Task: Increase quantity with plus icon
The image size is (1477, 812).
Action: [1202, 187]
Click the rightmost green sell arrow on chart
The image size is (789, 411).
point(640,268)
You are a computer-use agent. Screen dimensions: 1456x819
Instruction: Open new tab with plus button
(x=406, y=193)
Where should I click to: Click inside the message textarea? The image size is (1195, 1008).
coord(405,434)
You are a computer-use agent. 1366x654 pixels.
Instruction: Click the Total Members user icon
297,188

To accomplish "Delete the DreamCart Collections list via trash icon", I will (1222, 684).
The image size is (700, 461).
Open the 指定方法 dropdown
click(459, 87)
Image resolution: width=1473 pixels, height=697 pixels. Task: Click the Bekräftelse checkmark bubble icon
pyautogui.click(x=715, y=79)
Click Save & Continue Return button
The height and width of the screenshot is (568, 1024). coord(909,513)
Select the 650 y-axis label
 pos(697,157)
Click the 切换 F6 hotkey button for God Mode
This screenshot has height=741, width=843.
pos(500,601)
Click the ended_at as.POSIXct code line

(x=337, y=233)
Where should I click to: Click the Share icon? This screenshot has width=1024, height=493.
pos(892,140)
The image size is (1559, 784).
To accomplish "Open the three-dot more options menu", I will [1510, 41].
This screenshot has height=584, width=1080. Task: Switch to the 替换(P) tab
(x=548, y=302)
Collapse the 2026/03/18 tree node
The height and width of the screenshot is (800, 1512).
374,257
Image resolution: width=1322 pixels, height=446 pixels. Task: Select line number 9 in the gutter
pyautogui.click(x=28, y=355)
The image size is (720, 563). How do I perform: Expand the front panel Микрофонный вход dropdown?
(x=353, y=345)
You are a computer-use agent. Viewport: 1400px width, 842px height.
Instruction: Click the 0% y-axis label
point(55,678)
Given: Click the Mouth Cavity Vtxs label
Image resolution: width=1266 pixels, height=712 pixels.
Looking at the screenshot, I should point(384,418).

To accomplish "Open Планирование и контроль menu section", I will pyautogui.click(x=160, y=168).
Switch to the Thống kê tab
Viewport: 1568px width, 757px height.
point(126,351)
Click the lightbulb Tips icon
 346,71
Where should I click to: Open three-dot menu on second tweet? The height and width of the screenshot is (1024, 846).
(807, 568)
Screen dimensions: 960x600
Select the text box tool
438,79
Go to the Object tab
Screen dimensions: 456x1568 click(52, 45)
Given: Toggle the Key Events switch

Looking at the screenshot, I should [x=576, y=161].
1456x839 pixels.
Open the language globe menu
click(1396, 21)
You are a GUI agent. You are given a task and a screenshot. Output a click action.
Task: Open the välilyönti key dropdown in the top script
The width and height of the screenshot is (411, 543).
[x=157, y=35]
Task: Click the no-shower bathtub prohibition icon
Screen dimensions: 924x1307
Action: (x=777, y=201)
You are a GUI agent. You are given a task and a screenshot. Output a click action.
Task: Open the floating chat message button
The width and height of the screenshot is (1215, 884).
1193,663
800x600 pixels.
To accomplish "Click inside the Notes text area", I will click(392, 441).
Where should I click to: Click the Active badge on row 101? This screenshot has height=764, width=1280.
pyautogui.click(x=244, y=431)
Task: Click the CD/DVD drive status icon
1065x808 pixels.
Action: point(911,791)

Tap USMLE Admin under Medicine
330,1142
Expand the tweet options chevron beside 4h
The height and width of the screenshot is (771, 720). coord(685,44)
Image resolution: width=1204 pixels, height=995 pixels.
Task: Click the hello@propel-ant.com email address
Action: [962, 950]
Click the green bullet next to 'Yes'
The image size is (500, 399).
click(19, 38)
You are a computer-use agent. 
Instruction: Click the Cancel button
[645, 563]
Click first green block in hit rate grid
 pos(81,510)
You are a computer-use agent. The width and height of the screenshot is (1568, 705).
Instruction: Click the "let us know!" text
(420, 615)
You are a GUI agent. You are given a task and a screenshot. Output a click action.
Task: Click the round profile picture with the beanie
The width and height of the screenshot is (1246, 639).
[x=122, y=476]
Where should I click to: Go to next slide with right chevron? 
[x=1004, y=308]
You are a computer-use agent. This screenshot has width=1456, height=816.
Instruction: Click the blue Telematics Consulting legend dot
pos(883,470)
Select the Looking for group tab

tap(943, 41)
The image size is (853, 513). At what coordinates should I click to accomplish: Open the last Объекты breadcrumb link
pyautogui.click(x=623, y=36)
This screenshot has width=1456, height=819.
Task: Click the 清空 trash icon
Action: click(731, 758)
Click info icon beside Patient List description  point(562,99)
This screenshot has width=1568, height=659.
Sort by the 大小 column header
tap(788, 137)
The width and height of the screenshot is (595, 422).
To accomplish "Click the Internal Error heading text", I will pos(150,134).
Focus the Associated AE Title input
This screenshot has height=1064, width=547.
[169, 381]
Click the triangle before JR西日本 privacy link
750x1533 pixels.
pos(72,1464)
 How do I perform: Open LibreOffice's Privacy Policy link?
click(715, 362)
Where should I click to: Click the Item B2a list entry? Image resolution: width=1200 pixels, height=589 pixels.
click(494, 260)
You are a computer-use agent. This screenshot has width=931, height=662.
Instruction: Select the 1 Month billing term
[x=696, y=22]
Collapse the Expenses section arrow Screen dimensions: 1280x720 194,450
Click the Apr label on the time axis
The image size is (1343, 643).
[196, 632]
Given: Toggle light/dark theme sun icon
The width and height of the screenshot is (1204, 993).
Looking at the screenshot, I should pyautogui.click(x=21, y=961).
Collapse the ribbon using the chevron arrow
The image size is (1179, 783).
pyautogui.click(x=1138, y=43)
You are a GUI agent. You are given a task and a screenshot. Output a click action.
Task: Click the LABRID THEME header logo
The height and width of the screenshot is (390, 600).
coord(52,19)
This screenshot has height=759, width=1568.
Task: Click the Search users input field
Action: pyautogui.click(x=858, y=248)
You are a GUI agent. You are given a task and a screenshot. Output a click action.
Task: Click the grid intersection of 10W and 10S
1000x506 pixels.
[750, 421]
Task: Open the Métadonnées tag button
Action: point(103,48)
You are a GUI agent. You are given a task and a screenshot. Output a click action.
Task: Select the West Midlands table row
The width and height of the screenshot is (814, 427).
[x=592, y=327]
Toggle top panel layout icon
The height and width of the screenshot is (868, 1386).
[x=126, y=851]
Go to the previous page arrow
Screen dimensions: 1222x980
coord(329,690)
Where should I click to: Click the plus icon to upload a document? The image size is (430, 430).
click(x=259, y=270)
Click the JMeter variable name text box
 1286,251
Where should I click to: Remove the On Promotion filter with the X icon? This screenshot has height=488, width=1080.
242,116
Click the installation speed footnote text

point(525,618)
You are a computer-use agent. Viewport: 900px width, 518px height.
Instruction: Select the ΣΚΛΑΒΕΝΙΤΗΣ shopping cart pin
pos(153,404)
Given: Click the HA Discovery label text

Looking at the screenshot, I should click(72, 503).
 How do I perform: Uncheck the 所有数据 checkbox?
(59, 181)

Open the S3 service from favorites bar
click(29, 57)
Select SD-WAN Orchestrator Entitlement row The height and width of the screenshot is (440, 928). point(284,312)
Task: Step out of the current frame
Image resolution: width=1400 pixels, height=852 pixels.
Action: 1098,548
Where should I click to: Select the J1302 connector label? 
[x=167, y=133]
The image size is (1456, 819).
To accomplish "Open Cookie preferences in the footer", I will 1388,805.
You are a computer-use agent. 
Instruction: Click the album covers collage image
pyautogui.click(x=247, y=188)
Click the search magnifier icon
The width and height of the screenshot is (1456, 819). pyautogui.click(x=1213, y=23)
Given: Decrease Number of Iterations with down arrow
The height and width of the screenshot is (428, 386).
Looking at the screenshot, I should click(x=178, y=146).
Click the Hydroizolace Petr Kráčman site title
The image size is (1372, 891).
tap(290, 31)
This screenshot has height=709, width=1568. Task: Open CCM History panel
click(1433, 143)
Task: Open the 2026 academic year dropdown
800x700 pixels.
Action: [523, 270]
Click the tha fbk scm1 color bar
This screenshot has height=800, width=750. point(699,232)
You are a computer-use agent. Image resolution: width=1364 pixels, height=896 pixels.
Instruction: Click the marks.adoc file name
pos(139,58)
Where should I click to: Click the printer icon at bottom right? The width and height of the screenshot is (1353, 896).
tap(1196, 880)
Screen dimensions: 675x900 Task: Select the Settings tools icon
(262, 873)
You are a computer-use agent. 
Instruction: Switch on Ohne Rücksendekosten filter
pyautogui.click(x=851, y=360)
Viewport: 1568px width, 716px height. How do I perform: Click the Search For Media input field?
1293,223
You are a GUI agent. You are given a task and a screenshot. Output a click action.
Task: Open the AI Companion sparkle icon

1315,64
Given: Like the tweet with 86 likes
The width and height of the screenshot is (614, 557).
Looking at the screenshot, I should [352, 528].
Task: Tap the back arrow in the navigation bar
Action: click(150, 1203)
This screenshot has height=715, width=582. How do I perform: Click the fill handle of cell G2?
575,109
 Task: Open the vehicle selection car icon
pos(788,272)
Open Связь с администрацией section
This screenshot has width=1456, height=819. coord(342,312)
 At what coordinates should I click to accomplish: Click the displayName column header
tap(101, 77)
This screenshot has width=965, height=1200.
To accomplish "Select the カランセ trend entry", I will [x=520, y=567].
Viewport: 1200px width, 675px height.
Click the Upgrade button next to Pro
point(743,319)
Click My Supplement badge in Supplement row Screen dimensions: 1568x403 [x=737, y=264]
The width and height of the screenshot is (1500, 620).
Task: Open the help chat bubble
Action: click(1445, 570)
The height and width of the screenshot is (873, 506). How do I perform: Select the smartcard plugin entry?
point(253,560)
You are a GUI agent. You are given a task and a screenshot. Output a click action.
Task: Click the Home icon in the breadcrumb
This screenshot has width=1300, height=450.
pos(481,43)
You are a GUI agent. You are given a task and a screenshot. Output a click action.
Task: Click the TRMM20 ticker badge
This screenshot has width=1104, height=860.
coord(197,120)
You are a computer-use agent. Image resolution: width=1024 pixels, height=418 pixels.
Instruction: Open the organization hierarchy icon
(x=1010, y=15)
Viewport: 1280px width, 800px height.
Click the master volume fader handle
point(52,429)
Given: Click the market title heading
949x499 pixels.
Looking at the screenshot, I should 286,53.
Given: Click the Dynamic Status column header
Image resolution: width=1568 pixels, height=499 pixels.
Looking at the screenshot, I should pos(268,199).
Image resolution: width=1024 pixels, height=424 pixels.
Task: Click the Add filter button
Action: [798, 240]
■ ■ ■
GIVEN INSTRUCTION -
Reproduce the records from the start through the line that contains "will (1222, 684).", changing every "Instruction" to "Command" and leaving all other text untouched.

RESPONSE TO THIS TASK -
Task: Increase quantity with plus icon
The image size is (1477, 812).
Action: [1202, 187]
Click the rightmost green sell arrow on chart
The image size is (789, 411).
point(640,268)
You are a computer-use agent. Screen dimensions: 1456x819
Command: Open new tab with plus button
(x=406, y=193)
Where should I click to: Click inside the message textarea? The image size is (1195, 1008).
coord(405,434)
You are a computer-use agent. 1366x654 pixels.
Command: Click the Total Members user icon
297,188

To accomplish "Delete the DreamCart Collections list via trash icon", I will (1222, 684).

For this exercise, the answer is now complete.